Our Case Studies

A lot of books on programming rely on toy examples constructed specifically to prove a point. This one won't. Our case studies will be real, pre-existing pieces of software that are in production use every day. Here are some of the major ones:

cdrtools/xcdroast

These are two separate projects that are usually used together. The cdrtools package is a set of CLI tools for writing CD-ROMS; web search for “cdrtools”. The xcdroast application is a GUI front end for cdrtools; see the xcdroast project site.

fetchmail

Fetchmail is a program that retrieves mail from remote-mail servers using the POP3 or IMAP post-office protocols. There is a fetchmail home page (or search for "fetchmail" in page titles).

GIMP

The GIMP (GNU Image Manipulation Program) is a full-featured paint, draw, and image-manipulation program that can edit a huge variety of graphical formats in sophisticated ways. Sources are available from the GIMP home page (or search for "GIMP" in page titles).

keeper

The program used to create World Wide Web and FTP indexes that put an easily-navigable structure on the ibiblio.org (formerly Metalab, and before that Sunsite) archives. Sources are available on ibiblio.org in the ‘search’ directory.

mutt

The mutt mail user agent is the current best-of-breed among text-based Unix electronic mail agents, with notably good support for MIME (Multipurpose Internet Mail Extensions) and the use of privacy aids such as PGP (Pretty Good Privacy) and GPG (GNU Privacy Guard). Source code and executable binaries are available at the Mutt project site.

xmlto

A command to render DocBook and other XML documents in various output formats, including HTML and text and Postscript. Sources and documentation at the xmlto project site.
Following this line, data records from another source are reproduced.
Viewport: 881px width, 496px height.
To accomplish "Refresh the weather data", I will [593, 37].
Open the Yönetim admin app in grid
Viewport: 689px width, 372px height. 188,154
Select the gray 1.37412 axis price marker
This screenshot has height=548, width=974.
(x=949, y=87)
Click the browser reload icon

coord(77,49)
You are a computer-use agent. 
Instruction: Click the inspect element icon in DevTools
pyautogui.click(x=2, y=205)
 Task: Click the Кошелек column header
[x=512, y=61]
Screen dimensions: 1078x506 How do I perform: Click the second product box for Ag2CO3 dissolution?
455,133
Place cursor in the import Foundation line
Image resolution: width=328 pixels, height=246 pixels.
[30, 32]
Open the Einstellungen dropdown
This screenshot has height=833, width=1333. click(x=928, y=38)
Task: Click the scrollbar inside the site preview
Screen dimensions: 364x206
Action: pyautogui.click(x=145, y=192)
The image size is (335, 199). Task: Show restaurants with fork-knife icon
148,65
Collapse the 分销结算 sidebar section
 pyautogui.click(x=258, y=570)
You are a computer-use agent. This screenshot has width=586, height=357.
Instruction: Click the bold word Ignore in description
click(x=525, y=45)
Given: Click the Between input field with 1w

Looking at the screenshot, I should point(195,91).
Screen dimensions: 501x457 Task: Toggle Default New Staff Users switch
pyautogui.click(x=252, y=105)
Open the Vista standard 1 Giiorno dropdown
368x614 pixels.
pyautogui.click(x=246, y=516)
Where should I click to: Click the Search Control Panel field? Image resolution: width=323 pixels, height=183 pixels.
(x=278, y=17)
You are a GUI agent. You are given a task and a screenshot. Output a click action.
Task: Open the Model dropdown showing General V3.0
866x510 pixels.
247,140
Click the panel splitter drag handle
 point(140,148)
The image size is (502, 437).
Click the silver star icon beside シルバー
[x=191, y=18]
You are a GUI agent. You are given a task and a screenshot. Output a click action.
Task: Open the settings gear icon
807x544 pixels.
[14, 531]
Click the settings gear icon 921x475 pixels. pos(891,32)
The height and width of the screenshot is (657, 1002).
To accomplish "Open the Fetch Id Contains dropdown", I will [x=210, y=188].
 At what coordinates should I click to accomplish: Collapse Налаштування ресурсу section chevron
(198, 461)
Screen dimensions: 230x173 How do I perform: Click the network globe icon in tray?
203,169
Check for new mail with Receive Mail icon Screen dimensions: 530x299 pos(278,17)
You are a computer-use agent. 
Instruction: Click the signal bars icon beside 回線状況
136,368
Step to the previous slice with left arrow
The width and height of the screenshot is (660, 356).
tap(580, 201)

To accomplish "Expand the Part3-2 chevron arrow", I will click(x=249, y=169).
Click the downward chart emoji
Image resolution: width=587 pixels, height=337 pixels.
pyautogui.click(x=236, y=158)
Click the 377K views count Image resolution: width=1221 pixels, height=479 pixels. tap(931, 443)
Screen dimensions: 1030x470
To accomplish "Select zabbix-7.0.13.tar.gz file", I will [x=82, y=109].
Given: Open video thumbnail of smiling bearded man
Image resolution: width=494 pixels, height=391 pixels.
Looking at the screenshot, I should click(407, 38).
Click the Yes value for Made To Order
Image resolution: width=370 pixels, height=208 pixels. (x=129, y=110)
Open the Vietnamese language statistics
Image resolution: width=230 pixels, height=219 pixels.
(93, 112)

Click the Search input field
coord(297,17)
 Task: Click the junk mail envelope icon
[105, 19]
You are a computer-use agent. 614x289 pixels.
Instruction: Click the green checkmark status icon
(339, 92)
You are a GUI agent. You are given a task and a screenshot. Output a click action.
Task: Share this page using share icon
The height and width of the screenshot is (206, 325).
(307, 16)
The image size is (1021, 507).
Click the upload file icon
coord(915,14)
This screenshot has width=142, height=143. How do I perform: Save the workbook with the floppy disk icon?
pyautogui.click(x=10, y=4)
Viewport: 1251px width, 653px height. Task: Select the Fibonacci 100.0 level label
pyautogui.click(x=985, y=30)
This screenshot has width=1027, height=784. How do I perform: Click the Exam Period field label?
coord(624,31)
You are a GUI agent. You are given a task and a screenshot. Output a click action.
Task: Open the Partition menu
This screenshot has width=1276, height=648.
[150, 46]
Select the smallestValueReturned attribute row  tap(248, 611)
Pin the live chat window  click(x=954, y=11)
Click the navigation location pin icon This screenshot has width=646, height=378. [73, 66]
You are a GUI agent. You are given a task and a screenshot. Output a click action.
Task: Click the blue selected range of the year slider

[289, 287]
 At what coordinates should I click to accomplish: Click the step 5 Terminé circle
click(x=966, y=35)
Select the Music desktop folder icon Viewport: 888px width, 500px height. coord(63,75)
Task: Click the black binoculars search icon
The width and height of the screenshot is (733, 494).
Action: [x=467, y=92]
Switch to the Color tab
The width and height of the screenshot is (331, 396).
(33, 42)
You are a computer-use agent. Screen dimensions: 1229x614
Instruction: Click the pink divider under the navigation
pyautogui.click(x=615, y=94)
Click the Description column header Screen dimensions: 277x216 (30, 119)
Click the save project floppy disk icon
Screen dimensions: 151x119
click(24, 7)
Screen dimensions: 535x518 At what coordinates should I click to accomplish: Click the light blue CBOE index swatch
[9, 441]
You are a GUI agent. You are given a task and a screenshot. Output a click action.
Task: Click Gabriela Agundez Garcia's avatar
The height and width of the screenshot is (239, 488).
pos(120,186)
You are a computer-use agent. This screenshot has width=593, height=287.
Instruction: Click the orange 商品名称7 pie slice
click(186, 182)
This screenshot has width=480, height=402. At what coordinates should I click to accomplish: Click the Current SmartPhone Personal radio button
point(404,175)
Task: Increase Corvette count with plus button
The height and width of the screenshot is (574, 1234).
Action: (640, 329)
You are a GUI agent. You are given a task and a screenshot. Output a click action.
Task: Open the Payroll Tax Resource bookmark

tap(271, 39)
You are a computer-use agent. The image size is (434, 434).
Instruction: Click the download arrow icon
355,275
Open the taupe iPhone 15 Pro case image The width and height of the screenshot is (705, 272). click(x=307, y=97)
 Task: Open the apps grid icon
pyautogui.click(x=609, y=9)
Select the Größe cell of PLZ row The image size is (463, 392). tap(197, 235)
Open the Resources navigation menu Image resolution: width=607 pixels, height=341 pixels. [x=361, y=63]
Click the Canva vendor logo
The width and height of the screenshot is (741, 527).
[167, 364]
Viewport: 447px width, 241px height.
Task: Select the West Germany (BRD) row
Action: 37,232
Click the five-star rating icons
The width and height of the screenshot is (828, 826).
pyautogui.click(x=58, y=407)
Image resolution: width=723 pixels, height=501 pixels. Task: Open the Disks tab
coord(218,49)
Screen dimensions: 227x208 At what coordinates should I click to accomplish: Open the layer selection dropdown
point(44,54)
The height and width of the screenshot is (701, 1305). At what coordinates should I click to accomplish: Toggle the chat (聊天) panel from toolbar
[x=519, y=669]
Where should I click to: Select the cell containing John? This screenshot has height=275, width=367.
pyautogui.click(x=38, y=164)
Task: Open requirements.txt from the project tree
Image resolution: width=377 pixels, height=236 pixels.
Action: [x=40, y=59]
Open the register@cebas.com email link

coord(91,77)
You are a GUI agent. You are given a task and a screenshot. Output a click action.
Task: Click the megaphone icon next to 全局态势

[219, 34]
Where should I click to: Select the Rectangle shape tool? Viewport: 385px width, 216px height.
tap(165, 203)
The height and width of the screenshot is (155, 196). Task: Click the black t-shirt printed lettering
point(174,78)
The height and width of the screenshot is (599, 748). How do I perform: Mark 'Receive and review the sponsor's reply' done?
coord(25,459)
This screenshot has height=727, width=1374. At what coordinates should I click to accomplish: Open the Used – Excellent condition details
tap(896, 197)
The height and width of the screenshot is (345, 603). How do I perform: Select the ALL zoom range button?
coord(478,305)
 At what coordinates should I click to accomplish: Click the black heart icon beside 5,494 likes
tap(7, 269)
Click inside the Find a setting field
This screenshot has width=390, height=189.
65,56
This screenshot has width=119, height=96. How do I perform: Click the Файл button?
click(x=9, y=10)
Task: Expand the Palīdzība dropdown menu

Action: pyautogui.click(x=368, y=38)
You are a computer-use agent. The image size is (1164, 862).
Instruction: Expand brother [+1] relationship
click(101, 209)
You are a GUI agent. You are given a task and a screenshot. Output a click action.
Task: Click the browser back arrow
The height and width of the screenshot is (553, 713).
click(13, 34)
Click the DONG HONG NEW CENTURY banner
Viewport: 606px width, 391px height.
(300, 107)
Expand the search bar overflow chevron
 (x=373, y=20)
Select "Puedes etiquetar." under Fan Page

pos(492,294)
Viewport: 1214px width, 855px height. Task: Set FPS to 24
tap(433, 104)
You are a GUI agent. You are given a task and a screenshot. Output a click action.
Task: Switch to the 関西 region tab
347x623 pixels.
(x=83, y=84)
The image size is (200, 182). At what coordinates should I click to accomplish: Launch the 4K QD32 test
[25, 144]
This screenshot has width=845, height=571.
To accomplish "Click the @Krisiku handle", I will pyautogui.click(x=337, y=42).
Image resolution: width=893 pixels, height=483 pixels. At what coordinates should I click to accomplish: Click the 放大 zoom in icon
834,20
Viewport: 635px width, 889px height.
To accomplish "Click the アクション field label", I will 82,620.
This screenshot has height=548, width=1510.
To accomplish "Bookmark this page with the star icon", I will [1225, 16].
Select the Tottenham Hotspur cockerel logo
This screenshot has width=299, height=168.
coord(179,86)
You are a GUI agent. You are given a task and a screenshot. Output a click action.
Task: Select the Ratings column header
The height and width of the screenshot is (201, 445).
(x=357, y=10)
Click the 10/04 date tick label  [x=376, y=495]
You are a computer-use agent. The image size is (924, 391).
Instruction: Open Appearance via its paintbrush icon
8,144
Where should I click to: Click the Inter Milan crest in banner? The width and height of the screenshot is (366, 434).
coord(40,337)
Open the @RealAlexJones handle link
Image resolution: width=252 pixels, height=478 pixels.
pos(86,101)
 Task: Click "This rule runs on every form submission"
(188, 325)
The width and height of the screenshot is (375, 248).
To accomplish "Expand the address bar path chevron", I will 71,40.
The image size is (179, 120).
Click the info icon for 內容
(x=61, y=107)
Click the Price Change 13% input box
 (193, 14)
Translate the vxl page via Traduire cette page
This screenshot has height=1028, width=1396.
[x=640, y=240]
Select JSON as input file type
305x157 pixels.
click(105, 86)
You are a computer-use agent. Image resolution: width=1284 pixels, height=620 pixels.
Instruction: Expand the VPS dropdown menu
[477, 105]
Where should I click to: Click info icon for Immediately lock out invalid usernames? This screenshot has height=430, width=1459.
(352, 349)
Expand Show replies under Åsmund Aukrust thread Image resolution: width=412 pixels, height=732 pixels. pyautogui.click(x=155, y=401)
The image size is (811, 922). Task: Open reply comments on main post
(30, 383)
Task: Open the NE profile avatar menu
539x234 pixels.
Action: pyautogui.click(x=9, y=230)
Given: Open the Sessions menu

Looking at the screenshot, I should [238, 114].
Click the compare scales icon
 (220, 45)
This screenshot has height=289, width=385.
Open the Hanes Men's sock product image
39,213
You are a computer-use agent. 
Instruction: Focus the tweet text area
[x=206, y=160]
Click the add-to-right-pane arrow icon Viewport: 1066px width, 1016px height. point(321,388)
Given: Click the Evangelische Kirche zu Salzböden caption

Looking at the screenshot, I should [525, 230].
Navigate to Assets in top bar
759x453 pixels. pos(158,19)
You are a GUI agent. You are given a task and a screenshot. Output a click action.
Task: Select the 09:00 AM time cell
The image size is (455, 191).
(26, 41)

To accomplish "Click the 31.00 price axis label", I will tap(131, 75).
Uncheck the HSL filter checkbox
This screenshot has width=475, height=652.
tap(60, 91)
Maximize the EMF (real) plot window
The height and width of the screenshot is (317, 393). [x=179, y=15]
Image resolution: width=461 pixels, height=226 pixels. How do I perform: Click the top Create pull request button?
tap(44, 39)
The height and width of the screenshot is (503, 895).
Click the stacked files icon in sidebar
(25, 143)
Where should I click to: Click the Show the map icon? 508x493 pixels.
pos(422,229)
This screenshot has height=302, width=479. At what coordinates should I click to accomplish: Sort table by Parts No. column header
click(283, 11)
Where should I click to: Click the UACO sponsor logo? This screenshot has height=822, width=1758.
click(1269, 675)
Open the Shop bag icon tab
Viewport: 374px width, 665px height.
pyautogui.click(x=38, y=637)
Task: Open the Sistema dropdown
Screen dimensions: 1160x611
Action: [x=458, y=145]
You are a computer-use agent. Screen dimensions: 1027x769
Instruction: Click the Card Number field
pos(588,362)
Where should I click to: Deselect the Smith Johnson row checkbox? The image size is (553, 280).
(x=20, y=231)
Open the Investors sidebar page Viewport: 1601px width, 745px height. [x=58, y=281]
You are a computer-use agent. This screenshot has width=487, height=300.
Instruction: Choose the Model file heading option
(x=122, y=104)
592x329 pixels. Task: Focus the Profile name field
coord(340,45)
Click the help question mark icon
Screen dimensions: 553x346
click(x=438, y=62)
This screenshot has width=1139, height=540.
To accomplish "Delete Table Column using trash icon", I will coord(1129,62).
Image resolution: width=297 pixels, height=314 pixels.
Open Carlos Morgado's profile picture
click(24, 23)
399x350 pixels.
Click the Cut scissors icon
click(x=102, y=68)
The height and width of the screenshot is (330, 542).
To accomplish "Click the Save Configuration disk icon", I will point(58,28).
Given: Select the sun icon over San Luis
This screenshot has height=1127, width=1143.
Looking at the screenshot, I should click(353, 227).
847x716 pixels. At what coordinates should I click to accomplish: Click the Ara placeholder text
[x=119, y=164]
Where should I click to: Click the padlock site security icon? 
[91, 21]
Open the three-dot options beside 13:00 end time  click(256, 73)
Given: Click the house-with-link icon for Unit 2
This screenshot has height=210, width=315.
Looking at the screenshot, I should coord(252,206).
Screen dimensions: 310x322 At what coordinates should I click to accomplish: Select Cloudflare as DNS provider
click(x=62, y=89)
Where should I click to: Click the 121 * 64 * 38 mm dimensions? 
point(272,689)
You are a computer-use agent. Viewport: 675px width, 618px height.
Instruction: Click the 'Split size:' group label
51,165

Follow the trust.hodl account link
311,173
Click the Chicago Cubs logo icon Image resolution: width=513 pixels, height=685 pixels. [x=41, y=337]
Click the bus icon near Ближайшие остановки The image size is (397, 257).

To minimize the amount of code the user needs to read to understand the examples, we have tried to choose case studies that can be used more than once, ideally to illustrate several different design principles and practices. For this same reason, many of the examples are from projects of the author. No claim that these are the best possible ones are implied, merely that the author finds them sufficiently familiar to be useful for multiple expository purposes.